If you’re reading to find friends [in fictional characters], you’re in deep trouble. We read to find life, in all its possibilities. The relevant question isn’t ‘is this a potential friend for me?’ but ‘is this character alive?'”

The question boils down to likable characters, which brought to mind a mini-debate I had with a friend on Twitter some months ago wherein it was declared that there are enough books containing likable protagonists that there is no cause for reading about unlikable ones.

I think the problem I had with the podcast debate and even some of the online debate around the Claire Messud quote has been confusing character with protagonist and character flaws with character construct. I think most people would be hard pressed to say they don’t want to read a book that contains any unlikable characters: antagonists, for example are regularly despicable. As far as I know, this isn’t controversial in the least.

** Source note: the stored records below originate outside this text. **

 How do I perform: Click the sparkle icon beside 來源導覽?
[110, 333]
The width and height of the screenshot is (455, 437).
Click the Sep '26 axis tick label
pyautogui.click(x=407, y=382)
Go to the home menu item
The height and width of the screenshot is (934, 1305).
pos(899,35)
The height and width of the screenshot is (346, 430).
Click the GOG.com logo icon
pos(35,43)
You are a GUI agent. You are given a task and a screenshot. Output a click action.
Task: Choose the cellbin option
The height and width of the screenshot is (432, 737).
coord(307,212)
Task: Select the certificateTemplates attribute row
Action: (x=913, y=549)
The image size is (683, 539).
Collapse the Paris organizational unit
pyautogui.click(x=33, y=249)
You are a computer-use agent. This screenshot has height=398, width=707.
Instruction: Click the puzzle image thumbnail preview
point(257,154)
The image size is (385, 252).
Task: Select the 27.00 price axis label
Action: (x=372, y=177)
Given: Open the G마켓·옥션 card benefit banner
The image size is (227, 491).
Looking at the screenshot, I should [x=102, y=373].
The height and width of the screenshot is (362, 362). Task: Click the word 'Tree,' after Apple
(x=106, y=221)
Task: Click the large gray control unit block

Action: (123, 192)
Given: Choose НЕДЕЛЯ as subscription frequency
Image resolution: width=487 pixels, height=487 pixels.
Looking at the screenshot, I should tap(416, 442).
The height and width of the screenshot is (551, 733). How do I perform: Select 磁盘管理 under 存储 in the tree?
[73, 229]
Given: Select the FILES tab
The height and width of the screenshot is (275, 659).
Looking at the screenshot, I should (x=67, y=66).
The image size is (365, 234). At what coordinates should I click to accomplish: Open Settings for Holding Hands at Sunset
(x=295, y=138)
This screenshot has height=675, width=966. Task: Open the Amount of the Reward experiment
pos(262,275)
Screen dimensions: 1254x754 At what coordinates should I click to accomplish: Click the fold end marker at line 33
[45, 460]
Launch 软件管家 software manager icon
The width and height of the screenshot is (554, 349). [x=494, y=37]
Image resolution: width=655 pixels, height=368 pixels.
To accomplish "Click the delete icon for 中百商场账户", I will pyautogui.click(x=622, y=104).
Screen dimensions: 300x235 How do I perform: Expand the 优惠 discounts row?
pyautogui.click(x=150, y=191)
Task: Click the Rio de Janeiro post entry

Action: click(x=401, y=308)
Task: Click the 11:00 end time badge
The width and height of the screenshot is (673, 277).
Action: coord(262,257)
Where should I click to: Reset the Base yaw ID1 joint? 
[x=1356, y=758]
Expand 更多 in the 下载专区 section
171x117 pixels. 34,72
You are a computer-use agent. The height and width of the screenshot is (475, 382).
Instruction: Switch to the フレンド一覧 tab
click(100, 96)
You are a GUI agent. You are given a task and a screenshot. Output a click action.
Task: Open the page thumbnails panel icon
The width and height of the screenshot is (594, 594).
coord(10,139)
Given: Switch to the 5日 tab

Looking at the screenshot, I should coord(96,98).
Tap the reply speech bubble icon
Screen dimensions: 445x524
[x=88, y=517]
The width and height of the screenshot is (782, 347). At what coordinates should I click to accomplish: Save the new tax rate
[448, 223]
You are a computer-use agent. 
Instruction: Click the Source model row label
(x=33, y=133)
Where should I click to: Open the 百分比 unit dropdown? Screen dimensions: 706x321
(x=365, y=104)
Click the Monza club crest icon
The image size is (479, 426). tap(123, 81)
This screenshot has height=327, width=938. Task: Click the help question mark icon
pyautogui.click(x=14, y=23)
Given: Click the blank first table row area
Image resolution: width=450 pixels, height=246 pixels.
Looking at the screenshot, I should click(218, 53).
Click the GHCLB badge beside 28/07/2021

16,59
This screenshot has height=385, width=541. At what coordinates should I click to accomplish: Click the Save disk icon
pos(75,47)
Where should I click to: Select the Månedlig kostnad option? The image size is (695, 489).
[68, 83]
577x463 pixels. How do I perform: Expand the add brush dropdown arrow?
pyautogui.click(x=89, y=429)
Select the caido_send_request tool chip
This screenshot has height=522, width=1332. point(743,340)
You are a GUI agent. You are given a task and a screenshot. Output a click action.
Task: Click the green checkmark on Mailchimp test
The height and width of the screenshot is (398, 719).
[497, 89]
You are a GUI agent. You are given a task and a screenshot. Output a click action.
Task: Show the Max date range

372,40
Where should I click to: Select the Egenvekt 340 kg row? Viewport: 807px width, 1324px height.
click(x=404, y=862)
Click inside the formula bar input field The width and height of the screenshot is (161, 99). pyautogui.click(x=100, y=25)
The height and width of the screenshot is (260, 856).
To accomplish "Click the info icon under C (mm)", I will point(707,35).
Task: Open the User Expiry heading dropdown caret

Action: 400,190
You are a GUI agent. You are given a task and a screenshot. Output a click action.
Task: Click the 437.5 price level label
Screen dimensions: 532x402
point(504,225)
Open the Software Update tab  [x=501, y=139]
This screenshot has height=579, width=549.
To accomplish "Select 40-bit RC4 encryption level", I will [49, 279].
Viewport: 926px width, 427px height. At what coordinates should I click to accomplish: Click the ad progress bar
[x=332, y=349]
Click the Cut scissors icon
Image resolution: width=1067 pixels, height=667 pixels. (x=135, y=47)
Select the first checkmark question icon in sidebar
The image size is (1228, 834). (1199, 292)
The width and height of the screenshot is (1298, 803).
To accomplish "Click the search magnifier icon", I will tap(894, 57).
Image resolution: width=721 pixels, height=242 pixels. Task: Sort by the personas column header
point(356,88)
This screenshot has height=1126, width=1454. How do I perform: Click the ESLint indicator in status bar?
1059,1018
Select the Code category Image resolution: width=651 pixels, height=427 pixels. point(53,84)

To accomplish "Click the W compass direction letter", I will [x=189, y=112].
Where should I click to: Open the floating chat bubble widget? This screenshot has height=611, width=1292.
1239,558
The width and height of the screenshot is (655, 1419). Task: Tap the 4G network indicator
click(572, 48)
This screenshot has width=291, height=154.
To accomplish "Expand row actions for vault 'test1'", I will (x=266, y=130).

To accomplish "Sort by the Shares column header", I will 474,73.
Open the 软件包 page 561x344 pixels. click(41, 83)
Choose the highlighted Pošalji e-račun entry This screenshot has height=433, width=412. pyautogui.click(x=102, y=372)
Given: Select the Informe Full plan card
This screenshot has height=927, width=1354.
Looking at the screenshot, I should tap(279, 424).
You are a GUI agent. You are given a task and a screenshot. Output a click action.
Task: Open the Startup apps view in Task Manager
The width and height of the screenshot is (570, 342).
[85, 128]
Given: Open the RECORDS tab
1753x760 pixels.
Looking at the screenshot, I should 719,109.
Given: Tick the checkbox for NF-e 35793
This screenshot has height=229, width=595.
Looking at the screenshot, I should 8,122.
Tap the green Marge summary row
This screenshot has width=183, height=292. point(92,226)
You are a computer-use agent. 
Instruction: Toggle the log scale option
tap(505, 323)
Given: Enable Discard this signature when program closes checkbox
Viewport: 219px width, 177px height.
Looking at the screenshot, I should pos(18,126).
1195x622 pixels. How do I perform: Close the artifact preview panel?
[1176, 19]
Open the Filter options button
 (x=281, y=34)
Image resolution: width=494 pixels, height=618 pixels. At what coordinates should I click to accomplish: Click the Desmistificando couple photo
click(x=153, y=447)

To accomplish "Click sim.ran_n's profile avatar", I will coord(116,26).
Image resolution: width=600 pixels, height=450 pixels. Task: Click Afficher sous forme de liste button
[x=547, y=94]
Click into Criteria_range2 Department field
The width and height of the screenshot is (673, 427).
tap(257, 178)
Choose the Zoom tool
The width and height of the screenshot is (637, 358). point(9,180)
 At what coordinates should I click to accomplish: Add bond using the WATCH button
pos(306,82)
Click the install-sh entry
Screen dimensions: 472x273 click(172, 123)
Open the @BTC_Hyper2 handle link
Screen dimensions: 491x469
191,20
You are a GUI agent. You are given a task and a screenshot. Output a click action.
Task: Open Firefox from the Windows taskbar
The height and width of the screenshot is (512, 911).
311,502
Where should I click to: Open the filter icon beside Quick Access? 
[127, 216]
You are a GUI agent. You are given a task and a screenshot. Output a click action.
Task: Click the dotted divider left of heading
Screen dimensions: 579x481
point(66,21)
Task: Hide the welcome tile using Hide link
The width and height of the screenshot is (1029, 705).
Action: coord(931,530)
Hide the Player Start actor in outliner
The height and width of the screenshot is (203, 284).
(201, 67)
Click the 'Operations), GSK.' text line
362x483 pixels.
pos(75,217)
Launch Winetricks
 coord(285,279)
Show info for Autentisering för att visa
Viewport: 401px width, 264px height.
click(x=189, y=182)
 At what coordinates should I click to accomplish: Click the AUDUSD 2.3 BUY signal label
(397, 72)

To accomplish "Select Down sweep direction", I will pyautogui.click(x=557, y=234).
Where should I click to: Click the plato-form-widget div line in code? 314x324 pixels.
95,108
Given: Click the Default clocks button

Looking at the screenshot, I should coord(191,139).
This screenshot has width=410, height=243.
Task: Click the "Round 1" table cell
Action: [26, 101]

The other thing is people seem to be conflating the idea of flawed characters and unpleasant characters with unlikable. Any character worth their salt will have flaws. Certainly some of these are more palatable than others, but without flaws characters are flat and uninteresting (moreover, unbelievable; see Mary Sue). The term “flawed character” is misleading then in the context of this discussion. What I think Ms. Messud and Publisher’s Weekly interviewer Annasue McCleave Wilson are talking about are unpleasant characters, or those whose flaws are sufficient to hold them at arm’s length from the reader.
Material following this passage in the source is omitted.